PROTEOMIC “VISIBILITY” AND STAGE-RESTRICTED BIOLOGY
We agree that our cytosolic preparation—performed without additional subcellular fractionation—prioritized abundant complexes (e.g., ribosome, proteasome) and that this limits sensitivity to low-abundance or stage-restricted proteins. In our paper (1), we explicitly acknowledged this design constraint and the value of adding fractionation or enrichment methods to broaden coverage. Our data reflect this bias: tachyzoite transcript abundance was among the most influential biological features in our model, consistent with the tachyzoite stage of sample preparation and the dynamic range challenge.

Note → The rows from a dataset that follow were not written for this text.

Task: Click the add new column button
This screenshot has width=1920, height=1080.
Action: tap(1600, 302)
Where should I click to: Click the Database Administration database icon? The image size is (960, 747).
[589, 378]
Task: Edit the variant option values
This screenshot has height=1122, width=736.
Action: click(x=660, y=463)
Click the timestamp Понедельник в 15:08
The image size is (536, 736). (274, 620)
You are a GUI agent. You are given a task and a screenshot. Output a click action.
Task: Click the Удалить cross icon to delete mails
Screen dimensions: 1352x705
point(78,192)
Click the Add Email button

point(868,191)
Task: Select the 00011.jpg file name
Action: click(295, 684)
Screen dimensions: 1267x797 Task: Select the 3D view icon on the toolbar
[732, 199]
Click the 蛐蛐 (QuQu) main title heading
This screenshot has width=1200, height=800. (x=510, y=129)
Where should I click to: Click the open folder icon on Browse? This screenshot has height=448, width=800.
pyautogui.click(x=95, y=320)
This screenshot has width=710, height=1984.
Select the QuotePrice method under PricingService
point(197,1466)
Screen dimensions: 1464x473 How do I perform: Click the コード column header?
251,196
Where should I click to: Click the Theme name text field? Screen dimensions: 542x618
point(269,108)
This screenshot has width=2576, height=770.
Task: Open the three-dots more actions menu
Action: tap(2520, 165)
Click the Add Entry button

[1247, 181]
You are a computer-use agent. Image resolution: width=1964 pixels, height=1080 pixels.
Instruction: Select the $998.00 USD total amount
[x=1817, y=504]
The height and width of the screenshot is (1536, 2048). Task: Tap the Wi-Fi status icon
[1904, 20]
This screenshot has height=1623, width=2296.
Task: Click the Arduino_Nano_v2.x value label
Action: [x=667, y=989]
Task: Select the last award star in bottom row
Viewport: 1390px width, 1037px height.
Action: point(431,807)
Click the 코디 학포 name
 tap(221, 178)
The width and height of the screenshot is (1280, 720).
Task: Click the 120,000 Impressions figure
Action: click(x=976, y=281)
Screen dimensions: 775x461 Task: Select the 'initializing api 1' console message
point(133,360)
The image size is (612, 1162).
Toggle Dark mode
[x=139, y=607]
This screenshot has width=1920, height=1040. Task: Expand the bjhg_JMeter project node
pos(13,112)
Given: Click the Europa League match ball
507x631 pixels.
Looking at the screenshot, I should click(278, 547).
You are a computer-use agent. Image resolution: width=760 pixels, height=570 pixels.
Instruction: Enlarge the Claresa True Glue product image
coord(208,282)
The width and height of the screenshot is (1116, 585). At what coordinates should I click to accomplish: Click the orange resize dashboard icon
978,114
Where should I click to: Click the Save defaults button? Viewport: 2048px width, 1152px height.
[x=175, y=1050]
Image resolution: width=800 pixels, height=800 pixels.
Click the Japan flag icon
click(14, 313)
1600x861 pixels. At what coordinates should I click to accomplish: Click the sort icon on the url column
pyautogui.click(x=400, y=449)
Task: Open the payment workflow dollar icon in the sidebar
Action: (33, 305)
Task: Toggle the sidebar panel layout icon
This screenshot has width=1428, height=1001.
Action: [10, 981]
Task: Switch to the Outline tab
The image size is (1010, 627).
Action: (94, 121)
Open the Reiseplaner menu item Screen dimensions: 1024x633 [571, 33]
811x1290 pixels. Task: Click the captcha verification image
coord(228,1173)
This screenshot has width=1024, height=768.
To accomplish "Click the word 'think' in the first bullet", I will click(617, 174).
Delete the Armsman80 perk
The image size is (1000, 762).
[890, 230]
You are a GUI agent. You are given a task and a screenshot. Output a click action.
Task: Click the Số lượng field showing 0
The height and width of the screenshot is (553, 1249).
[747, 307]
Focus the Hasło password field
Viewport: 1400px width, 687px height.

Although our main data set used unfractionated cytosol, we did evaluate a size-exclusion chromatography enrichment on an additional sample to improve the crosslinked:non-crosslinked ratio, illustrating that targeted fractionation can measurably enhance XL-MS signal. In future work, we concur with the letter’s suggestion to pair XL-MS with subcellular fractionation (e.g., hyperLOPIT-guided workflows) and targeted enrichments (e.g., BioID/AP-MS) to distribute abundant proteins and reveal lower-abundance interactions. We also endorse the proposal to extend XL-MS to bradyzoite biology; recent advances in myotube host systems now permit formation of large, mature cysts with thick walls and drug tolerance, creating realistic opportunities to apply XL-MS directly to cyst wall interactomes.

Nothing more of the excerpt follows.